# Hypothesis

Define Question & Answer (Q&A) system for a document, [recommended document](http://aepd.es/sites/default/files/2019-12/ai-definition.pdf).

In order to achieve this objective, it will be used the pretrained  [model large-Bert from Hugginface](https://huggingface.co/transformers/pretrained_models.html) + Spacy to handle the document (recall NLP only accepts 512 tokens) and GTTs to make our model to speak or give the answer.

It is important to know BERT limiations.

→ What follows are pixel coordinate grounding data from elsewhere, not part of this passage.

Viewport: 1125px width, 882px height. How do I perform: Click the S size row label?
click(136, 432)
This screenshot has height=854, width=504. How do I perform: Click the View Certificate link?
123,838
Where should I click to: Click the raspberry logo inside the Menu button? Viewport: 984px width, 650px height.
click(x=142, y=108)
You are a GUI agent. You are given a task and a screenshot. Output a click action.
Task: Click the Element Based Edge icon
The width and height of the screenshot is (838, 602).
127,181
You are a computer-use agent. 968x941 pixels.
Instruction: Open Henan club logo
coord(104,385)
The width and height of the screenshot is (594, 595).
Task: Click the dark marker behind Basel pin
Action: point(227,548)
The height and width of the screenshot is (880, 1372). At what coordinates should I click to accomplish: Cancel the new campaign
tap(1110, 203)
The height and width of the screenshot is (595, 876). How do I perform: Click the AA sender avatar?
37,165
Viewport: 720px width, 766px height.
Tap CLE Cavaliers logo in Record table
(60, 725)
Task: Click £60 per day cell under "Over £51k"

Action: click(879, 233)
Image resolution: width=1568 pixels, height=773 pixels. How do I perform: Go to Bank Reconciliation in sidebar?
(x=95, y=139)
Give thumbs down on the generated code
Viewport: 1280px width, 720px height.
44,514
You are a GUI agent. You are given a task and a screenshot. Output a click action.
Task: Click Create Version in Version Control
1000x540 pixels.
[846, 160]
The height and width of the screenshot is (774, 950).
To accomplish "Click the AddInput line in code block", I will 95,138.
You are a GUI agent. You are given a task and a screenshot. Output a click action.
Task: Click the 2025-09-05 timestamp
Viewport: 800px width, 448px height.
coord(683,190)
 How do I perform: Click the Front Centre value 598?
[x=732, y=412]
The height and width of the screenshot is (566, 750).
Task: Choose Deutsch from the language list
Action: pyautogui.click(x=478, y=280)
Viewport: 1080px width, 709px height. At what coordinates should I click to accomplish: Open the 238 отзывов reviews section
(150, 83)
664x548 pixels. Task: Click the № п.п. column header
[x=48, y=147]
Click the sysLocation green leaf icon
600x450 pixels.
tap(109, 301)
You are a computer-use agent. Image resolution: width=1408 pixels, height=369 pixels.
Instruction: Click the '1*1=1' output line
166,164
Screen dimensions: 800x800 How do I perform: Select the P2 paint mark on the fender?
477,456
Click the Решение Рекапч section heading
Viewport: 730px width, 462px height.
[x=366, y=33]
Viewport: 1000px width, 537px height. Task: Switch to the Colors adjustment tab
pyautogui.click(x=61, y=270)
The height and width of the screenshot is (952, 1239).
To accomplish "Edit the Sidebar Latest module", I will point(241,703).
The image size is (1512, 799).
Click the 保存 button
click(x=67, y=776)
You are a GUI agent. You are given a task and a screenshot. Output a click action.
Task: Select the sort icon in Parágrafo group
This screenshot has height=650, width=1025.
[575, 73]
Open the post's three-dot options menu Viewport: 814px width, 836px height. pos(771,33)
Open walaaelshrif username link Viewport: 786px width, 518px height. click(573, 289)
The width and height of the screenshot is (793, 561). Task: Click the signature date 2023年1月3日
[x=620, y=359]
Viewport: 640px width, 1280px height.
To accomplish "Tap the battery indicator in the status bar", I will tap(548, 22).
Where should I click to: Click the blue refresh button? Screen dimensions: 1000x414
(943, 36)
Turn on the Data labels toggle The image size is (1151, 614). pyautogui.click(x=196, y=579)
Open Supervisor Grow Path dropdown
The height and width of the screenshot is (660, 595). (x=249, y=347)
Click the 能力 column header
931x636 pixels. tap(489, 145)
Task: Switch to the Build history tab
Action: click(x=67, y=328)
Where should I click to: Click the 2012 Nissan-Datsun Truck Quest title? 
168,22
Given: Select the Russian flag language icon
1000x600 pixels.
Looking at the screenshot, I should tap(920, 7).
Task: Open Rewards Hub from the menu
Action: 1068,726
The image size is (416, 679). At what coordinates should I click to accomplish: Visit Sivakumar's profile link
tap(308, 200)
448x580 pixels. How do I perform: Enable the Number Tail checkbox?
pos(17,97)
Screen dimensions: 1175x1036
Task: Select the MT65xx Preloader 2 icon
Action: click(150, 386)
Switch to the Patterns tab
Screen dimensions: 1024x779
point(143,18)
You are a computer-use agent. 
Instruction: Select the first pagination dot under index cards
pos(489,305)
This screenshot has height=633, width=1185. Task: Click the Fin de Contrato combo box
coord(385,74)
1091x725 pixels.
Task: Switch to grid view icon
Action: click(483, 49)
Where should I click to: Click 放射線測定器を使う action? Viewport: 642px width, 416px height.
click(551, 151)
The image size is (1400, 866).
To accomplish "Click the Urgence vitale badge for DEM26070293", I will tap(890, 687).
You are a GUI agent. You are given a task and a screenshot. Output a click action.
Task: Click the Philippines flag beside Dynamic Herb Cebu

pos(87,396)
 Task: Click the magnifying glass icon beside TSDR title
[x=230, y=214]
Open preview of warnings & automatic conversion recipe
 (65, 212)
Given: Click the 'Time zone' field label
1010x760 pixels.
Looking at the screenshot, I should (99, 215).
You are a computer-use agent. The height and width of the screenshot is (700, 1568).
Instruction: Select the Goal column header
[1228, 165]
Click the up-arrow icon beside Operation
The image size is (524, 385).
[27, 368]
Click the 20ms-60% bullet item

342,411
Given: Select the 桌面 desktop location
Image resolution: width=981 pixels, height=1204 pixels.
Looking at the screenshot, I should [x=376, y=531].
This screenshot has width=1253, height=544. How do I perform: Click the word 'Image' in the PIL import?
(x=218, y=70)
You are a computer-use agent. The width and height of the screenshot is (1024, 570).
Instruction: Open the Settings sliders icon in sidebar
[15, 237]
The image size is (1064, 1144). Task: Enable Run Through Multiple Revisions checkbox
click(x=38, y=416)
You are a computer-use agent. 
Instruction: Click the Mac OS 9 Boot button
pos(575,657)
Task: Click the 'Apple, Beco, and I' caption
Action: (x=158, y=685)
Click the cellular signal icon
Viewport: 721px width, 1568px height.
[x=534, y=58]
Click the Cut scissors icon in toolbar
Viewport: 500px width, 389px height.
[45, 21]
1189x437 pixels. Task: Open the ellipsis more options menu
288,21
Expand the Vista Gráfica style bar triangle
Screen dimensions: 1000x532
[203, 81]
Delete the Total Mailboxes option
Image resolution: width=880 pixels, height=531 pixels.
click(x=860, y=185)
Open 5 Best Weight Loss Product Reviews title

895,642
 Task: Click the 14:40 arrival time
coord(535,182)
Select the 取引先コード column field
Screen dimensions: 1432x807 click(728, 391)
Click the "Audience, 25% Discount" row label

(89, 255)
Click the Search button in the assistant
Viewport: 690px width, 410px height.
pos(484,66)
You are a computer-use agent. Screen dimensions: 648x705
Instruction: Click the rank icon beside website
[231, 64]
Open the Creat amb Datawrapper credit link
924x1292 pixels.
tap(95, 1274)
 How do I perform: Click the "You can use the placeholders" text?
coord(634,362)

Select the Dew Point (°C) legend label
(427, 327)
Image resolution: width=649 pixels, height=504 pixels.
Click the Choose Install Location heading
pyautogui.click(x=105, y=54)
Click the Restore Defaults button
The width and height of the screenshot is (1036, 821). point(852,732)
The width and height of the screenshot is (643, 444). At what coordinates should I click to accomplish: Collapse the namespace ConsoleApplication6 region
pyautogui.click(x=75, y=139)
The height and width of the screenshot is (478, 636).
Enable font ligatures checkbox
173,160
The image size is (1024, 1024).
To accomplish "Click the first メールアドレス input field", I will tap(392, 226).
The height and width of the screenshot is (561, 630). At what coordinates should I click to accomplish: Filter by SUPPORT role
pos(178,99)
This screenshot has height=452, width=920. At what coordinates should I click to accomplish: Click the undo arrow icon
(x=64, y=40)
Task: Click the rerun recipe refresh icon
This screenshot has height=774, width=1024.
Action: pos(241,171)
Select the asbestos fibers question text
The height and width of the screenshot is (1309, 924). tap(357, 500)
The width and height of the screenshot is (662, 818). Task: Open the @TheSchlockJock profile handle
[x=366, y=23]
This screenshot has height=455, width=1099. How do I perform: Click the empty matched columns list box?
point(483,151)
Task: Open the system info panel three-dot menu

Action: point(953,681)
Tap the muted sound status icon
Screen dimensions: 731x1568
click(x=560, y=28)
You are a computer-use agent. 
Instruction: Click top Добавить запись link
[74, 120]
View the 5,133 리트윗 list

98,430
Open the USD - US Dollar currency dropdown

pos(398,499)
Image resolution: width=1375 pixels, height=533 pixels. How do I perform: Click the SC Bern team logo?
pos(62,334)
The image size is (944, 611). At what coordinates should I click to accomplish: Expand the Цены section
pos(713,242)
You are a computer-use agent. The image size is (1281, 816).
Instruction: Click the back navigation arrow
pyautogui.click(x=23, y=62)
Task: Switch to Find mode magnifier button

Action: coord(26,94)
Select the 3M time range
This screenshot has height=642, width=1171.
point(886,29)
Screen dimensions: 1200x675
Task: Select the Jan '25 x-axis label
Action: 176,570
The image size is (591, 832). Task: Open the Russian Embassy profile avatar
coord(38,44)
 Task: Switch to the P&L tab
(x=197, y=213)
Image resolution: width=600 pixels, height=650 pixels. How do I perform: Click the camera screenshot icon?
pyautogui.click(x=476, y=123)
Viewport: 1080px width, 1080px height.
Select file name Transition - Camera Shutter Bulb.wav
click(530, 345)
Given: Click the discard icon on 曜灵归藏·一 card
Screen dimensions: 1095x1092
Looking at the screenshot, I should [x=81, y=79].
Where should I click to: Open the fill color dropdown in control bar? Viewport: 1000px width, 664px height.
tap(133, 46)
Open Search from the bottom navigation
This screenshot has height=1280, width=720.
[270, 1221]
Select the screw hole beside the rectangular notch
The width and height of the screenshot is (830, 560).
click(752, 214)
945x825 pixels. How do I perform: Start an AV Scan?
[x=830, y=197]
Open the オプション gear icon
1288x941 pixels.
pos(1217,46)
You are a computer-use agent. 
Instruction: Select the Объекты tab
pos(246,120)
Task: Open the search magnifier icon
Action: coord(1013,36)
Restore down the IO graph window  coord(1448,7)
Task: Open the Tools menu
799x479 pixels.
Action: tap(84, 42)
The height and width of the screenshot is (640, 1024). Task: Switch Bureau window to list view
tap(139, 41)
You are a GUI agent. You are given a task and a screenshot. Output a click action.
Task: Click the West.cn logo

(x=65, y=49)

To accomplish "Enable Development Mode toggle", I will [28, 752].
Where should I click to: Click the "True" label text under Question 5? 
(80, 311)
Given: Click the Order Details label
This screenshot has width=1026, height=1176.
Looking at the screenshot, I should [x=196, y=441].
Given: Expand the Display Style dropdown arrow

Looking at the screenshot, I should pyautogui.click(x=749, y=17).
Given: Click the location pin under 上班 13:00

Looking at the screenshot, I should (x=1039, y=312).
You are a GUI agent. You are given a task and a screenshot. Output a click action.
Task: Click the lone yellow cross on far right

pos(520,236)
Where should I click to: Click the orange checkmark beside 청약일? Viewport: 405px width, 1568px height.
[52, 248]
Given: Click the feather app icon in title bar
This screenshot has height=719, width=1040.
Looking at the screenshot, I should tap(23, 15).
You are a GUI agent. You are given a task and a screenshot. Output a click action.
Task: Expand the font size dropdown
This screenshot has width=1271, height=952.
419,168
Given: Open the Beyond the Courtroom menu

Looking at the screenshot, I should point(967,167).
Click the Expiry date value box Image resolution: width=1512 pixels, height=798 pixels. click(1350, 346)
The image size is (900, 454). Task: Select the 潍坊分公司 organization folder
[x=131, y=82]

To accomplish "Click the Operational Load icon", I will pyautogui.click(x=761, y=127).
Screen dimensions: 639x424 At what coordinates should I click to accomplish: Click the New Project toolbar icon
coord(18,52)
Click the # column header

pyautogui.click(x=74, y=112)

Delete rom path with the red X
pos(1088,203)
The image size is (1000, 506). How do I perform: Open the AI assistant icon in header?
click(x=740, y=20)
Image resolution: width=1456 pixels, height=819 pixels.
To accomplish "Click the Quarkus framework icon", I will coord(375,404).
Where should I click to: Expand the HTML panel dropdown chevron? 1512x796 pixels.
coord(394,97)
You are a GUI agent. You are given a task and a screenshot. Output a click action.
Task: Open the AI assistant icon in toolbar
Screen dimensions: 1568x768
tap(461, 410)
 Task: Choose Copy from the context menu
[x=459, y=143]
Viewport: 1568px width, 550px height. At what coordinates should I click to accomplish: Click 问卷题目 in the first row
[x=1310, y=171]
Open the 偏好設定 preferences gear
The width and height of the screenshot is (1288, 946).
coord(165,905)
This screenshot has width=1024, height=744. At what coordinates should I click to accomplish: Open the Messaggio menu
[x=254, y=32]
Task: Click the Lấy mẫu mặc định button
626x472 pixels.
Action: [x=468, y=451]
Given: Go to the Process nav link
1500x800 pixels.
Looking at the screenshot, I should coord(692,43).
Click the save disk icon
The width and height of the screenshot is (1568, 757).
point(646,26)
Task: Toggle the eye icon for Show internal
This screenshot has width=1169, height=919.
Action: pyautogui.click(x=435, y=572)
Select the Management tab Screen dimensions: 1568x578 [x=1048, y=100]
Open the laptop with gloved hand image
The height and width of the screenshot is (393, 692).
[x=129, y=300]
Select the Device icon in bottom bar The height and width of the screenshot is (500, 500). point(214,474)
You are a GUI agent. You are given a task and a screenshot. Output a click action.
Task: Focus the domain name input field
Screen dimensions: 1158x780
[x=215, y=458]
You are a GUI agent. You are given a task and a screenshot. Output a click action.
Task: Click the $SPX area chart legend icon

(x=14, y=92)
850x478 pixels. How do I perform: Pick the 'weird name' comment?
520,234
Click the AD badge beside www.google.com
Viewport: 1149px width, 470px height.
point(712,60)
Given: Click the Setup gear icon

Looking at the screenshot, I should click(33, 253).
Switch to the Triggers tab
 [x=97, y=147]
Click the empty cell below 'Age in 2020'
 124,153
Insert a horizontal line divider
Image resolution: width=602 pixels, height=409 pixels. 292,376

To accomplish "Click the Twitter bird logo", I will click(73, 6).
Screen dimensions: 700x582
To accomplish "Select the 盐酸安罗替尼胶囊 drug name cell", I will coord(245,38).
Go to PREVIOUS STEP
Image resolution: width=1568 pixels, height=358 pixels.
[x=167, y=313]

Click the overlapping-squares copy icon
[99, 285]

It can only handle sentences with max. 512 tokens due to Attention memory constraints.

Having this on mind, as we are dealing with an entire document, it is necessary to split the text in chunks with 512 tokens as maximum.

Later, thanks to Spacy module: it will be applied a regression (between the question and the list of chunks) the three sentence chunks with most probabilities to contain the answer.

Having the three sentences with most probability to contain the anwer, BERT only will handle this three sentences making the code time-eficcient and adapted for any long text. 

## LOAD PACKAGES (transformers & Spacy) and model (Large BERTpretrained on SQUAD V.1)

It will be also used Apeche tika as pre-pocess in order to make our system to work with any file format.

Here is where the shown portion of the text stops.